Stated goal 1 |
Answer these questions about the Xinerama bug discussion:
(a) According to the reply to comment #2, what do people use overlapping Xinerama geometry to do?
(b) Which event on the root window gives notice when the geometry changes?
(c) What does the newer RANDR API lack?
Stated goal 2 | Pick up the Xinerama bug discussion and write what comes after its last line.
++++ Extract
Revision history for this message
In , Adam (adam-redhat-bugs) wrote :

(In reply to comment #2)
> Bug reports without verbose logs are usually useless.
>
> But in this case, based on what was in another report, I think I can predict
that the verbose log will say
> something like
>
> xscreensaver: 13:27:37: Xinerama layout:
> xscreensaver: 13:27:37: + 0/0: 1600x1200+0+0
> xscreensaver: 13:27:37: 1/0: 1360x768+0+0
>
> which is to say, the new version of xinerama is reporting that there are two
screens that OVERLAP. Which
> is, in a word, bullshit.

Overlapping Xinerama geometry has always been legal. That's how people do crazy
things like overlap the edges of projectors to correct for vignetting. Newer
versions of RANDR merely exacerbate the problem by making overlapping geometry
much more common, because it tries to clone all screens together if it can.

That is itself arguably the wrong behaviour, but it's what we've got right now.

The geometry reported by Xinerama will match that reported by RANDR, and you can
even get notified when the geometry changes by listening for ConfigureNotify on
the root window. So you shouldn't have to do anything RANDR-specific here. But
you do need to be prepared for the case where Xinerama regions overlap. They
always could anyway.

> 2) completely, utterly undocumented.

Not completely, but also not conveniently. There's no man pages for the newer
RANDR API, but the protocol definition and the API match up pretty precisely.

You can find the protocol here:

http://gitweb.freedesktop.org/?p=xorg/proto/randrproto.git;a=blob;h=6719cf800a93a346d82514fc035b4f05cd27792e;hb=3243afaa593f95bb89b1381dac2b920111ce36b1;f=randrproto.txt

But ignoring it and using Xinerama geometry instead is fine too, that's not
going away.

Revision history for this message
In , Jamie (jamie-redhat-bugs) wrote :

> Overlapping Xinerama geometry has always been legal. That's how
> people do crazy things like overlap the edges of projectors to correct
> for vignetting. Newer versions of RANDR merely exacerbate the
> problem by making overlapping geometry much more common,
> because it tries to clone all screens together if it can.
++++++++
++++ Supplied data
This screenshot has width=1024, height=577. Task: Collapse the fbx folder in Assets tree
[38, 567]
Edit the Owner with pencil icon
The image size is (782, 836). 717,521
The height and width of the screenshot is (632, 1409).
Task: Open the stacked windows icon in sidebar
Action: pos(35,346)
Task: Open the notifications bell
++++++++
++++ Supplied data
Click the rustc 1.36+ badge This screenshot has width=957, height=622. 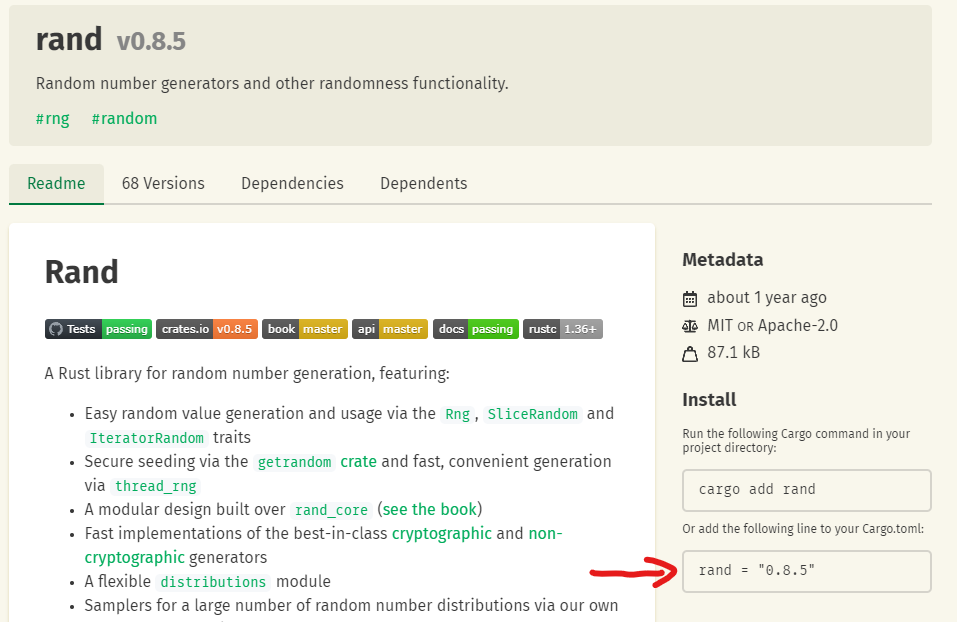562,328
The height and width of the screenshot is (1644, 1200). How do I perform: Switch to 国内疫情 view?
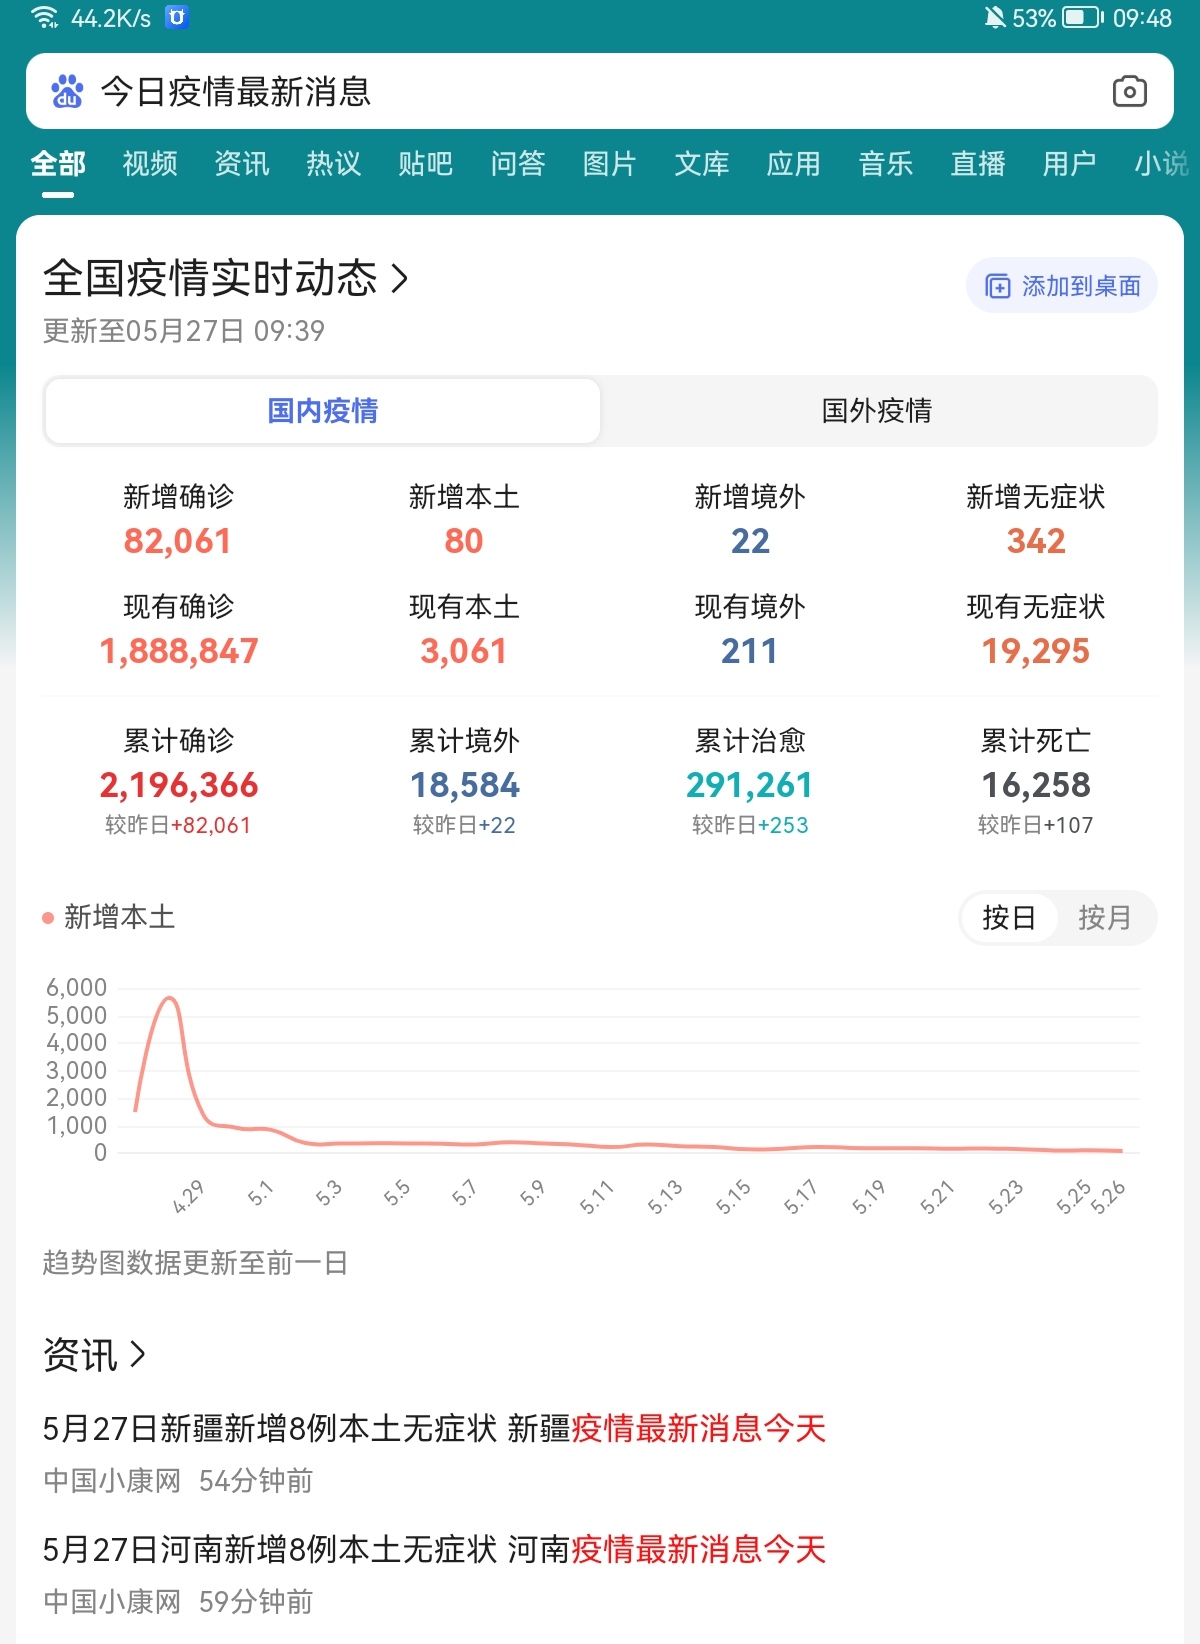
++++++++
Written response 1 |
(a) They overlap the edges of projectors to correct for vignetting.
(b) ConfigureNotify.
(c) Man pages.

Written response 2 |
Well something has changed recently, because now I'm getting mail from
people saying "hey, xscreensaver is suddenly not covering my screen".
These are not people doing crazy stuff with projectors, these are people
with out-of-the-box one-screen setups (or possibly, people with laptops)
who had this crap just suddenly start *happening* to them, because on
their vanilla setup, xinerama is suddenly reporting two screens that overlap.

> But ignoring it and using Xinerama geometry instead is fine too, that's
> not going away.

If "just ignore it and use xinerama geometry" were a solution, then there
would be no problem, because that's exactly what's going on right now.

So I have two questions:

1) What is the reason for the recent change? Why are these people with
vanilla systems suddenly presenting two different xinerama rectangles,
and what is that supposed to mean?

2) When I am presented with two overlapping xinerama rectangles,
what am I expected to do, exactly?

The "just ignore it and use xinerama geometry" approach leads to me
creating two xscreensaver root-windows, which overlap, and running
savers on each of them.

(Currently there is a bug that they both end up using the size of the
second one, but even after I fix that, running two savers on the same
rectangle can't possibly be the right thing to do.)

Revision history for this message
In , Adam (adam-redhat-bugs) wrote :

(In reply to comment #12)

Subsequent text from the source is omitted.